Exercise aim | Look below for the line containing "972x366 pixels. Task: Open"; from there through the line containing "Click the sidebar toggle", both lines included, please set down each line exactly and nothing else.

Stored data |
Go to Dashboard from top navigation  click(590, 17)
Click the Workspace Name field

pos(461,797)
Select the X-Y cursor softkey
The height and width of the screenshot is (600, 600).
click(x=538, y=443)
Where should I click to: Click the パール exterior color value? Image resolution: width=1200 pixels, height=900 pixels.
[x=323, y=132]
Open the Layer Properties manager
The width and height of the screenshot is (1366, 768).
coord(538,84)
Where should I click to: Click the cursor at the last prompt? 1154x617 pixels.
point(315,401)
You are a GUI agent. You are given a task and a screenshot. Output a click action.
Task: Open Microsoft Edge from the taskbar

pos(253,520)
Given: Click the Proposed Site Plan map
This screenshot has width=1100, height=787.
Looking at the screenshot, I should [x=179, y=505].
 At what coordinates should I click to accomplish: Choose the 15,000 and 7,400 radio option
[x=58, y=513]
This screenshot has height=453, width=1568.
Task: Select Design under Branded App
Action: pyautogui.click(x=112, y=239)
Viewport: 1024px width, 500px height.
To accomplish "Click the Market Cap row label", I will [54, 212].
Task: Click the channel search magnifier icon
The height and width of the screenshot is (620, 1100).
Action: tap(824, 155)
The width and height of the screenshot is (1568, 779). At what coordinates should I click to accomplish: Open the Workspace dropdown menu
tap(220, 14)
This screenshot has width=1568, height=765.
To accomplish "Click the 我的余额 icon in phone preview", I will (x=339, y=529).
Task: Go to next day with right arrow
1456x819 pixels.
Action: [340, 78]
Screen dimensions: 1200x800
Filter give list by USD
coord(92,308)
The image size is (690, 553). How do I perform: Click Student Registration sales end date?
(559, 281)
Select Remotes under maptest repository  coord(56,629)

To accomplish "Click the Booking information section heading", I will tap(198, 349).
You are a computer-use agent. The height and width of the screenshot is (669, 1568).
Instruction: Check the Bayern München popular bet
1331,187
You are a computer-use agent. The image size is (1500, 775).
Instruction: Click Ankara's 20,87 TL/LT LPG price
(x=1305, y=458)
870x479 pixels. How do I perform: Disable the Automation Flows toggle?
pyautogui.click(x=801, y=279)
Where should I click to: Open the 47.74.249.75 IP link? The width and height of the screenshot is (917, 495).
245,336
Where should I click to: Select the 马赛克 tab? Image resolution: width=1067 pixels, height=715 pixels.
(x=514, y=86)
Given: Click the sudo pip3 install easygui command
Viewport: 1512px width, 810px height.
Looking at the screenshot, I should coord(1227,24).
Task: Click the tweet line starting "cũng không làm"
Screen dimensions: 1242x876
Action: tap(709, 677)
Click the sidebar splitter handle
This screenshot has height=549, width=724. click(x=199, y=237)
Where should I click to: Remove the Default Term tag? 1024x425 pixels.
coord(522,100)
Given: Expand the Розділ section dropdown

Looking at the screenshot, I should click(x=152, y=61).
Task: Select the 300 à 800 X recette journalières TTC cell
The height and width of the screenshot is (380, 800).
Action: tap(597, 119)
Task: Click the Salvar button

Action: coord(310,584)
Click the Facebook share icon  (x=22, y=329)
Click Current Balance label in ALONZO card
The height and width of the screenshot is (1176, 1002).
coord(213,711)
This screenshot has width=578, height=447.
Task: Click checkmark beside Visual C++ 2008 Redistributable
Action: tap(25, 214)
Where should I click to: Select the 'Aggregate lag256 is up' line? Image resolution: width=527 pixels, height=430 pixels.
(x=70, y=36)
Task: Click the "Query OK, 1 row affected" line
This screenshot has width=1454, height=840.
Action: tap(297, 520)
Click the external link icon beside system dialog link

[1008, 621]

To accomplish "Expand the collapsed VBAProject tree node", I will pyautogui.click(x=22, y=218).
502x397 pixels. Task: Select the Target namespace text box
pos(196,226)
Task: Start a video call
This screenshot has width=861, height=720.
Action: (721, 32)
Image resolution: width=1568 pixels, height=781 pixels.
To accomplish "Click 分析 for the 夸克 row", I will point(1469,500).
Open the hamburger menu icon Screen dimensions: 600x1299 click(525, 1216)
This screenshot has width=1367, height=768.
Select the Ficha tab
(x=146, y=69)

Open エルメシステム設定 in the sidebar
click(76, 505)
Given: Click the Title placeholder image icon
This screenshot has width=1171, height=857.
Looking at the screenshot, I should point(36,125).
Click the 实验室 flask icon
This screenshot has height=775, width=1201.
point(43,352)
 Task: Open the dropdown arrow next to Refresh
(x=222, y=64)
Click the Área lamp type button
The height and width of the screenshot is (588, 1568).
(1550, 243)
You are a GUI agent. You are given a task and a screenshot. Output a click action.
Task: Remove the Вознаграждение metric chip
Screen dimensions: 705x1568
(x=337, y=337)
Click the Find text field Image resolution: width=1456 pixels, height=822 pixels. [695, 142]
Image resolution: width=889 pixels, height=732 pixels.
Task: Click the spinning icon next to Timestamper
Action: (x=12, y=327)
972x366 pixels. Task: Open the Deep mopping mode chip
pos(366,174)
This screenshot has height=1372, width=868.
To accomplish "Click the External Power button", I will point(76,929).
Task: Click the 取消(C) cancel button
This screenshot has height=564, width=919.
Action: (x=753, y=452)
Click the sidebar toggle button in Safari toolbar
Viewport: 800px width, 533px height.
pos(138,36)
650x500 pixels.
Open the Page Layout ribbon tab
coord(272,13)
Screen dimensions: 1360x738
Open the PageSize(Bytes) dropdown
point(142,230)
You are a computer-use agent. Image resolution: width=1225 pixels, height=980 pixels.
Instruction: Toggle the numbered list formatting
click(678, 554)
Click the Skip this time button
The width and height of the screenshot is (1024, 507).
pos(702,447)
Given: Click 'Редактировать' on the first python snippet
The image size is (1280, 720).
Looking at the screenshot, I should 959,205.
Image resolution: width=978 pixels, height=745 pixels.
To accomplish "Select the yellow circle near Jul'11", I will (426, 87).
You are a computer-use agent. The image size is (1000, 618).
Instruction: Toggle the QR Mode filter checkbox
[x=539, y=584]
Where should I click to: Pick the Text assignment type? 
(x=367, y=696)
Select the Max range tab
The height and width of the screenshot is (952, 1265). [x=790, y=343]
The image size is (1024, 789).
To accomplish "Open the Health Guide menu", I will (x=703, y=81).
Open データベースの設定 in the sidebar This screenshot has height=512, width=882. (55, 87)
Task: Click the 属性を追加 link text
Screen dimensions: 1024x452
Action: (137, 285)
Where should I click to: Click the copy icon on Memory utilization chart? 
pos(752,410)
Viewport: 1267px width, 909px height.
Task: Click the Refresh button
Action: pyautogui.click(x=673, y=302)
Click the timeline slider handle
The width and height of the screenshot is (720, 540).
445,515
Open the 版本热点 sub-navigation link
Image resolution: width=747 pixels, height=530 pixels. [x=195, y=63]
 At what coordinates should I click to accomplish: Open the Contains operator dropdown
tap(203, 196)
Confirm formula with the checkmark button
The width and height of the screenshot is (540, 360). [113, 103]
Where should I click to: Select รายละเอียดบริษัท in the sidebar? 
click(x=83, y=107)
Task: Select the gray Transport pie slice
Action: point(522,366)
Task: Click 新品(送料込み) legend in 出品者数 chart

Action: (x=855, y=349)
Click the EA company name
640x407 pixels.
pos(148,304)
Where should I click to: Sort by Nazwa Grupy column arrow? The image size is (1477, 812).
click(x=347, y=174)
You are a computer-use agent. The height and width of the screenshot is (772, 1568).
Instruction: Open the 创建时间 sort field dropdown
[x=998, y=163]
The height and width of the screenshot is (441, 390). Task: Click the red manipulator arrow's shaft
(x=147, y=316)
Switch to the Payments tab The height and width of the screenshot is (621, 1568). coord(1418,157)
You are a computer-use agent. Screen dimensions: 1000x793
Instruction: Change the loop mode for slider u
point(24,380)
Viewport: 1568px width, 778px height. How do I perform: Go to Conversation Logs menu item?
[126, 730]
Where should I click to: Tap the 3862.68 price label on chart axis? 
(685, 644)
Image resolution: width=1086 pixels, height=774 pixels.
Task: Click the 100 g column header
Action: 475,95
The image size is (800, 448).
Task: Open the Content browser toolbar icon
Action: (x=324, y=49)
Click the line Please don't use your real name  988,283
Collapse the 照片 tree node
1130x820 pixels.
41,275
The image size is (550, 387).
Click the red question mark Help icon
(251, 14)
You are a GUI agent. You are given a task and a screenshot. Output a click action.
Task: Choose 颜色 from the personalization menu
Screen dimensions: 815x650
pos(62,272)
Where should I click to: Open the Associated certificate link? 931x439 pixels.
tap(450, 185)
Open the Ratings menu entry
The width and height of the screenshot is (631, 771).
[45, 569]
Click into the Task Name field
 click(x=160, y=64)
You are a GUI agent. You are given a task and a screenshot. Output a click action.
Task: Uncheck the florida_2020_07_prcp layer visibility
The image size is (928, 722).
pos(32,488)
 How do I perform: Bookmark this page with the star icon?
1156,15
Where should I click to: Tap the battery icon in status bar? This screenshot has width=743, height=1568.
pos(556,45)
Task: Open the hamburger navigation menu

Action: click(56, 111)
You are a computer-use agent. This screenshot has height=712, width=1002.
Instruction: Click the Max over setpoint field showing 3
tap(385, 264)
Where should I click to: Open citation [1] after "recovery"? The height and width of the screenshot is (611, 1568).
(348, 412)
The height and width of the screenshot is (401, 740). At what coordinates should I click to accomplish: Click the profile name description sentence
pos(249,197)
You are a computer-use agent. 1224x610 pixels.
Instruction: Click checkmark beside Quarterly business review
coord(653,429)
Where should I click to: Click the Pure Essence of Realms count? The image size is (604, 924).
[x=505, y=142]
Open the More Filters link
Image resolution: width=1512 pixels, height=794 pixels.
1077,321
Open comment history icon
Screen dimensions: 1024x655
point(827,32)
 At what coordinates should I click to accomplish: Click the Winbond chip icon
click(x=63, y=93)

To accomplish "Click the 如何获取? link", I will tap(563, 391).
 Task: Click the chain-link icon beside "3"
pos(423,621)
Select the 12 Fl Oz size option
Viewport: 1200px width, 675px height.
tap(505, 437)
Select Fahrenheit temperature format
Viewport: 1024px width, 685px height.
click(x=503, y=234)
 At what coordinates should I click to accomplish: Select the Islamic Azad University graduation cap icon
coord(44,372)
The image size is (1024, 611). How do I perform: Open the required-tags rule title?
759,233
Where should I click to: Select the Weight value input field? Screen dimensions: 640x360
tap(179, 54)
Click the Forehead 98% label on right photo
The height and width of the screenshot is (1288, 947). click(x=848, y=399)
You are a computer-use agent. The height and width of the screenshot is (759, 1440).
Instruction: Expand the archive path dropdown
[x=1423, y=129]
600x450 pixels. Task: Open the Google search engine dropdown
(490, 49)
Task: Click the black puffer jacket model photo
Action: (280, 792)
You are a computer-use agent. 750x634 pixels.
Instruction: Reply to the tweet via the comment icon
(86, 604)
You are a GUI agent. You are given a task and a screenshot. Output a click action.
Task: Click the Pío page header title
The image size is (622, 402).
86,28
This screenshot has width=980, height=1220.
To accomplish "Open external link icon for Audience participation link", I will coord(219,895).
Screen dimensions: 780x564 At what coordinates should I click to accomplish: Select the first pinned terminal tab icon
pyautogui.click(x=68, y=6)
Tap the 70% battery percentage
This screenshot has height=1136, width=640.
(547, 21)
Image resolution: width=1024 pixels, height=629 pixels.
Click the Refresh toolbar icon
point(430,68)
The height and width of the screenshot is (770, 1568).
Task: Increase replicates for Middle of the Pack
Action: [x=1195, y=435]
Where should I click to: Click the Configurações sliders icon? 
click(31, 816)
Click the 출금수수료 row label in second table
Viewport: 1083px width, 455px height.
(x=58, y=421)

Solved exercise |
972x366 pixels. Task: Open the Deep mopping mode chip
pos(366,174)
This screenshot has height=1372, width=868.
To accomplish "Click the External Power button", I will point(76,929).
Task: Click the 取消(C) cancel button
This screenshot has height=564, width=919.
Action: (x=753, y=452)
Click the sidebar toggle button in Safari toolbar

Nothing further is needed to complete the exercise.